## Records to use
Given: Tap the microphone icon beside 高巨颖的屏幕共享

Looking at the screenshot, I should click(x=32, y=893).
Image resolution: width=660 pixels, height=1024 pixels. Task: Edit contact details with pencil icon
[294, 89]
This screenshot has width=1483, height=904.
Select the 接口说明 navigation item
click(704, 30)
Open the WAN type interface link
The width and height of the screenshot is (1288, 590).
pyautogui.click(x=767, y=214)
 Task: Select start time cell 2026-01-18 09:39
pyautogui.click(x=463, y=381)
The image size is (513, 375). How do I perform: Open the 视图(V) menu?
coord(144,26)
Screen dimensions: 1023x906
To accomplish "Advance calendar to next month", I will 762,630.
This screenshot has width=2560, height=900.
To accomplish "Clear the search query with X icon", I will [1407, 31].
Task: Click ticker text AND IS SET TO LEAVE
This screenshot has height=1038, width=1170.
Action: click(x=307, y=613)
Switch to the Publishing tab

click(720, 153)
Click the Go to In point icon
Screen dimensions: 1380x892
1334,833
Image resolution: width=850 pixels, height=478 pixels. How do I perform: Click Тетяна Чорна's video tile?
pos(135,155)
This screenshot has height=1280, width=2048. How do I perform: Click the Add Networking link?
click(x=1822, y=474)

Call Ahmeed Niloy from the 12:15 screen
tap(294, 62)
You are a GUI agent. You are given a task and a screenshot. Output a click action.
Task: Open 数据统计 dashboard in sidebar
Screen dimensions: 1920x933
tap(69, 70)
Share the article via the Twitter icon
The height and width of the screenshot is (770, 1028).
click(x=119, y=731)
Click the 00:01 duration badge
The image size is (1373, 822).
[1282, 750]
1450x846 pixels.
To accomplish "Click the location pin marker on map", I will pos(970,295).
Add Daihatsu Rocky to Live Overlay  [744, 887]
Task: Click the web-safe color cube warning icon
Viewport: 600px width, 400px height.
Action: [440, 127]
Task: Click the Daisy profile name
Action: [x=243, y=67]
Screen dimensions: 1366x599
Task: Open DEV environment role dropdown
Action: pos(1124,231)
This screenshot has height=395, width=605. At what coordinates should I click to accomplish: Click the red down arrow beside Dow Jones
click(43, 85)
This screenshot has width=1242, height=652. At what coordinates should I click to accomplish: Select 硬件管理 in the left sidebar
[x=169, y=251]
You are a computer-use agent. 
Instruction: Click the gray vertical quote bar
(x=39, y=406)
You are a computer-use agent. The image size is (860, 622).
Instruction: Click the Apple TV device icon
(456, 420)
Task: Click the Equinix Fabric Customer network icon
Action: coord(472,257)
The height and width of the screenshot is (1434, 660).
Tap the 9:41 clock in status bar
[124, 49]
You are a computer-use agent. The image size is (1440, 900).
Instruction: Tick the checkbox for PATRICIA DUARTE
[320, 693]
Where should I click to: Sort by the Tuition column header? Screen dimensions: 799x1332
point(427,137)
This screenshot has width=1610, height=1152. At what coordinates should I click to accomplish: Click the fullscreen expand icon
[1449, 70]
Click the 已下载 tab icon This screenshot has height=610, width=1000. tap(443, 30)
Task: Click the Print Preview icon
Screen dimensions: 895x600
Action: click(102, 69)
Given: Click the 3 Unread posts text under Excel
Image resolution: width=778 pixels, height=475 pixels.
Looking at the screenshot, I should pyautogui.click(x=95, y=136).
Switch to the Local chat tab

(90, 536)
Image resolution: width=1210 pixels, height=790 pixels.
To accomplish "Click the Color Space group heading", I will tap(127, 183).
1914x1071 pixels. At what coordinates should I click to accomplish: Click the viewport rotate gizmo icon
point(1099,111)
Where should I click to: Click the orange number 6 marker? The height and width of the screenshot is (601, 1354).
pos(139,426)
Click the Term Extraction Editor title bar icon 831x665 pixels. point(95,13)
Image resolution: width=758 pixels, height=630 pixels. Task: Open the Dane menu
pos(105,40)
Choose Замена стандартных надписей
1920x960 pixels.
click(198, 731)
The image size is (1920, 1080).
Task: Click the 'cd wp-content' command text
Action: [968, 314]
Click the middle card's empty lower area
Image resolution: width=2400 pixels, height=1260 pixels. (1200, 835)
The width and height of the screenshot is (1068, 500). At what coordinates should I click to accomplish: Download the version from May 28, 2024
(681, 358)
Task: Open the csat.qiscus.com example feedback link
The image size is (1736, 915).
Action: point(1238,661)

## Aim of the exercise
Retyping every entry exactly is the whole of the task.

## Result of the task
Given: Tap the microphone icon beside 高巨颖的屏幕共享

Looking at the screenshot, I should click(x=32, y=893).
Image resolution: width=660 pixels, height=1024 pixels. Task: Edit contact details with pencil icon
[294, 89]
This screenshot has width=1483, height=904.
Select the 接口说明 navigation item
click(704, 30)
Open the WAN type interface link
The width and height of the screenshot is (1288, 590).
pyautogui.click(x=767, y=214)
 Task: Select start time cell 2026-01-18 09:39
pyautogui.click(x=463, y=381)
The image size is (513, 375). How do I perform: Open the 视图(V) menu?
coord(144,26)
Screen dimensions: 1023x906
To accomplish "Advance calendar to next month", I will 762,630.
This screenshot has width=2560, height=900.
To accomplish "Clear the search query with X icon", I will [1407, 31].
Task: Click ticker text AND IS SET TO LEAVE
This screenshot has height=1038, width=1170.
Action: click(x=307, y=613)
Switch to the Publishing tab

click(720, 153)
Click the Go to In point icon
Screen dimensions: 1380x892
1334,833
Image resolution: width=850 pixels, height=478 pixels. How do I perform: Click Тетяна Чорна's video tile?
pos(135,155)
This screenshot has height=1280, width=2048. How do I perform: Click the Add Networking link?
click(x=1822, y=474)

Call Ahmeed Niloy from the 12:15 screen
tap(294, 62)
You are a GUI agent. You are given a task and a screenshot. Output a click action.
Task: Open 数据统计 dashboard in sidebar
Screen dimensions: 1920x933
tap(69, 70)
Share the article via the Twitter icon
The height and width of the screenshot is (770, 1028).
click(x=119, y=731)
Click the 00:01 duration badge
The image size is (1373, 822).
[1282, 750]
1450x846 pixels.
To accomplish "Click the location pin marker on map", I will pos(970,295).
Add Daihatsu Rocky to Live Overlay  [744, 887]
Task: Click the web-safe color cube warning icon
Viewport: 600px width, 400px height.
Action: [440, 127]
Task: Click the Daisy profile name
Action: [x=243, y=67]
Screen dimensions: 1366x599
Task: Open DEV environment role dropdown
Action: pos(1124,231)
This screenshot has height=395, width=605. At what coordinates should I click to accomplish: Click the red down arrow beside Dow Jones
click(43, 85)
This screenshot has width=1242, height=652. At what coordinates should I click to accomplish: Select 硬件管理 in the left sidebar
[x=169, y=251]
You are a computer-use agent. 
Instruction: Click the gray vertical quote bar
(x=39, y=406)
You are a computer-use agent. The image size is (860, 622).
Instruction: Click the Apple TV device icon
(456, 420)
Task: Click the Equinix Fabric Customer network icon
Action: coord(472,257)
The height and width of the screenshot is (1434, 660).
Tap the 9:41 clock in status bar
[124, 49]
You are a computer-use agent. The image size is (1440, 900).
Instruction: Tick the checkbox for PATRICIA DUARTE
[320, 693]
Where should I click to: Sort by the Tuition column header? Screen dimensions: 799x1332
point(427,137)
This screenshot has width=1610, height=1152. At what coordinates should I click to accomplish: Click the fullscreen expand icon
[1449, 70]
Click the 已下载 tab icon This screenshot has height=610, width=1000. tap(443, 30)
Task: Click the Print Preview icon
Screen dimensions: 895x600
Action: click(102, 69)
Given: Click the 3 Unread posts text under Excel
Image resolution: width=778 pixels, height=475 pixels.
Looking at the screenshot, I should pyautogui.click(x=95, y=136).
Switch to the Local chat tab

(90, 536)
Image resolution: width=1210 pixels, height=790 pixels.
To accomplish "Click the Color Space group heading", I will tap(127, 183).
1914x1071 pixels. At what coordinates should I click to accomplish: Click the viewport rotate gizmo icon
point(1099,111)
Where should I click to: Click the orange number 6 marker? The height and width of the screenshot is (601, 1354).
pos(139,426)
Click the Term Extraction Editor title bar icon 831x665 pixels. point(95,13)
Image resolution: width=758 pixels, height=630 pixels. Task: Open the Dane menu
pos(105,40)
Choose Замена стандартных надписей
1920x960 pixels.
click(198, 731)
The image size is (1920, 1080).
Task: Click the 'cd wp-content' command text
Action: [968, 314]
Click the middle card's empty lower area
Image resolution: width=2400 pixels, height=1260 pixels. (1200, 835)
The width and height of the screenshot is (1068, 500). At what coordinates should I click to accomplish: Download the version from May 28, 2024
(681, 358)
Task: Open the csat.qiscus.com example feedback link
The image size is (1736, 915).
Action: point(1238,661)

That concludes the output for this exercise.